• Exercise requirements:
Check each line of the data for "computer", and copy the ones that have it.

*** Opening Data in this exercise ***

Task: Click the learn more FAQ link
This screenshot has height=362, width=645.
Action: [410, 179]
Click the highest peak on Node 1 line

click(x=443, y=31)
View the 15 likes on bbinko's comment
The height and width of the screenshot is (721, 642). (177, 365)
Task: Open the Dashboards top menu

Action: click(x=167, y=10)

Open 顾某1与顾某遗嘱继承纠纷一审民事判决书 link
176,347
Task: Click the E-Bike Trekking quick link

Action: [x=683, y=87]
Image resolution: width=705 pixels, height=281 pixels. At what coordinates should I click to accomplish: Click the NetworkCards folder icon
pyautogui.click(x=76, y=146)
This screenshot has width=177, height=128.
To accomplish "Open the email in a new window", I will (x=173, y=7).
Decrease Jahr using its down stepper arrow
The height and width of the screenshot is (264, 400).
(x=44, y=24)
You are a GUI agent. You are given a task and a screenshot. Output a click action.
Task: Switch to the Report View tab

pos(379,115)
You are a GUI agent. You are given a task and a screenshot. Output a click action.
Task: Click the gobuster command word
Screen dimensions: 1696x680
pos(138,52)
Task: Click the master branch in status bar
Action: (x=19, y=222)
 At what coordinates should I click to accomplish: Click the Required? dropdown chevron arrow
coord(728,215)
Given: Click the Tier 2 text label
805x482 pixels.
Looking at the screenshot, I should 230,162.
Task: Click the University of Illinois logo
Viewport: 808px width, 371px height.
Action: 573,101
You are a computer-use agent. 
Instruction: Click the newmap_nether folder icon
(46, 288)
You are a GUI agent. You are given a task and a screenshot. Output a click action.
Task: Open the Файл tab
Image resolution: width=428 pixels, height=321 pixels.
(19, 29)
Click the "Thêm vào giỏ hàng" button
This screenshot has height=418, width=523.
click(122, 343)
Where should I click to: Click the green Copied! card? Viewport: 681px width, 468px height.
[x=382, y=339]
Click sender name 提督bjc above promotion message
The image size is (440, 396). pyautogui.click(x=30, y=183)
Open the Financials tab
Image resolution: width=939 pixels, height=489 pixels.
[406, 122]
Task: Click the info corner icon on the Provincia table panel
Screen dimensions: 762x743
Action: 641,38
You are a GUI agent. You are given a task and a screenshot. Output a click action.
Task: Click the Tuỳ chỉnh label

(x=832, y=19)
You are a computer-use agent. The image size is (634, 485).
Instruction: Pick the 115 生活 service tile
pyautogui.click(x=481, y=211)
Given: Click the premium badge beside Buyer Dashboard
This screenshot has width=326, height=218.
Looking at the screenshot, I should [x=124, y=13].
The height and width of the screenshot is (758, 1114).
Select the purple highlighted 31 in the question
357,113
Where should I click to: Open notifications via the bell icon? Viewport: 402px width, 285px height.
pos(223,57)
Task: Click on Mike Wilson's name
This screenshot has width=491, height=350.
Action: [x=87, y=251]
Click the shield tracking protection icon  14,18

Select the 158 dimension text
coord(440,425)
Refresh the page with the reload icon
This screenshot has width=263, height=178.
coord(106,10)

*** Closing Data in this exercise ***

• Task output:
You are a computer-use agent. 
You are a computer-use agent. The image size is (634, 485).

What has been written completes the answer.